Phaedrus Chiruge.  Oh my goodness!  Holding this model was incredible!  There is a level of complexity in this sculpt that pictures just can't do justice to.  I don't know that I've ever held a sculpt with such intricacies as this one.  There is a *LOT* of detail on this model, but unlike other, "detailed models," this one is a little different.  Rather than an amalgamation of bric-a-brac/equipment, the detailed bits are the same.  Muscles/tendons, ripped skin, carapace/plates, and so forth.  The details on this model will be consistent, which means less color swapping.  It'll still be time-consuming, and perhaps it's a personal opinion, but this kind of detailed model is one I take to rather easily.
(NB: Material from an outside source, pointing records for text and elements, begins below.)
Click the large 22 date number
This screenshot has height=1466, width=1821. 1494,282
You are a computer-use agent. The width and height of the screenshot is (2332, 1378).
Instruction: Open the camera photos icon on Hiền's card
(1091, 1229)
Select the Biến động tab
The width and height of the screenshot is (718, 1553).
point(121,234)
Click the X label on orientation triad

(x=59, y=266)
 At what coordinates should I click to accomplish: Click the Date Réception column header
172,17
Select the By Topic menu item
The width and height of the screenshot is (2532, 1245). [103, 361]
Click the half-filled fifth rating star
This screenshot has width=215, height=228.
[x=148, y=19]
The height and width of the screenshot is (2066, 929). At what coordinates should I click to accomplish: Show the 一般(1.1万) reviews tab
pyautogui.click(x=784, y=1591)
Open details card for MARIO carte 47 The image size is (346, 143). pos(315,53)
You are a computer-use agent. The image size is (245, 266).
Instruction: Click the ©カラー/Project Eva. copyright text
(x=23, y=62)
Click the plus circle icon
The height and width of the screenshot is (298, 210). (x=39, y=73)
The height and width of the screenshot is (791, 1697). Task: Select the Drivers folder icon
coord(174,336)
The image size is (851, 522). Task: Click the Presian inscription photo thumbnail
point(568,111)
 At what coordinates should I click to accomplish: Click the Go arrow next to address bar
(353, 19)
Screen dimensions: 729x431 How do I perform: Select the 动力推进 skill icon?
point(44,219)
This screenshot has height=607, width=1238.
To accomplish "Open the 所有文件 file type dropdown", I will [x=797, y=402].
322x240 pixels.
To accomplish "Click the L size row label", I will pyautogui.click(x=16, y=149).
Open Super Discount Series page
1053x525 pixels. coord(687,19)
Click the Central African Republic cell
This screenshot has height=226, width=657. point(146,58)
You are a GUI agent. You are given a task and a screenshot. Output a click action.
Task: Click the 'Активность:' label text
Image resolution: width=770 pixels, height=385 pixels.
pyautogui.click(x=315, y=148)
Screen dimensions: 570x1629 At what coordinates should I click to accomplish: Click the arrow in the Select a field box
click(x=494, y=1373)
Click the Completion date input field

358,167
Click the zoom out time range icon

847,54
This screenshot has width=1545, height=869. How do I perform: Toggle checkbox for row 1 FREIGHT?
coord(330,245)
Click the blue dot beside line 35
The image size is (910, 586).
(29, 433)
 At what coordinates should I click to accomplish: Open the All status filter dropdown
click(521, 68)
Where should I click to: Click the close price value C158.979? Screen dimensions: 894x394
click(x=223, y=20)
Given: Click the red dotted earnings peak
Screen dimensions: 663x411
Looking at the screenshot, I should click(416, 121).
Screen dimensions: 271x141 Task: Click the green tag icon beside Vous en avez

Notice that guy in the background?  Yea, that's Lictalor Strongbow (well, that's the character's name, the mini itself is Arthal Nightblade from Reaper Miniatures).  I haven't glued either Phaedrus or Grist to their bases, and Lictalor is helping to keep Phaedrus on her feet.

Sedition Wars is done in 28mm scale, while Reaper Miniatures is done in 30mm. "Heroic Scale."  Heroic scale is about 32mm, but the two scales are close enough that they are practically interchangeable.  Scale can be pretty important as it helps to add to the overall illusion, lest your mighty ancient dragon the size of a mountain that has terrorized the kingdom for centuries stands only twice as tall as your character's minis.  Here's another size comparison:

In the background is my Drago (in need of arm repairs) to help give a better sense of scale overall.  Lictalor is standing on a 30mm base, while Phaedrus, Grist, and Drago are on 50mm bases.  Drago is standing right behind Lictalor, and you can see how much of a difference in scale there is.  I've worked in both scales before so I'm not worried, and am still rather excited to add more Sedition Wars to my collection.  I look forward to both the second wave (which has a lot of the exclusive miniatures), and seeing more for Arms of Sorrow.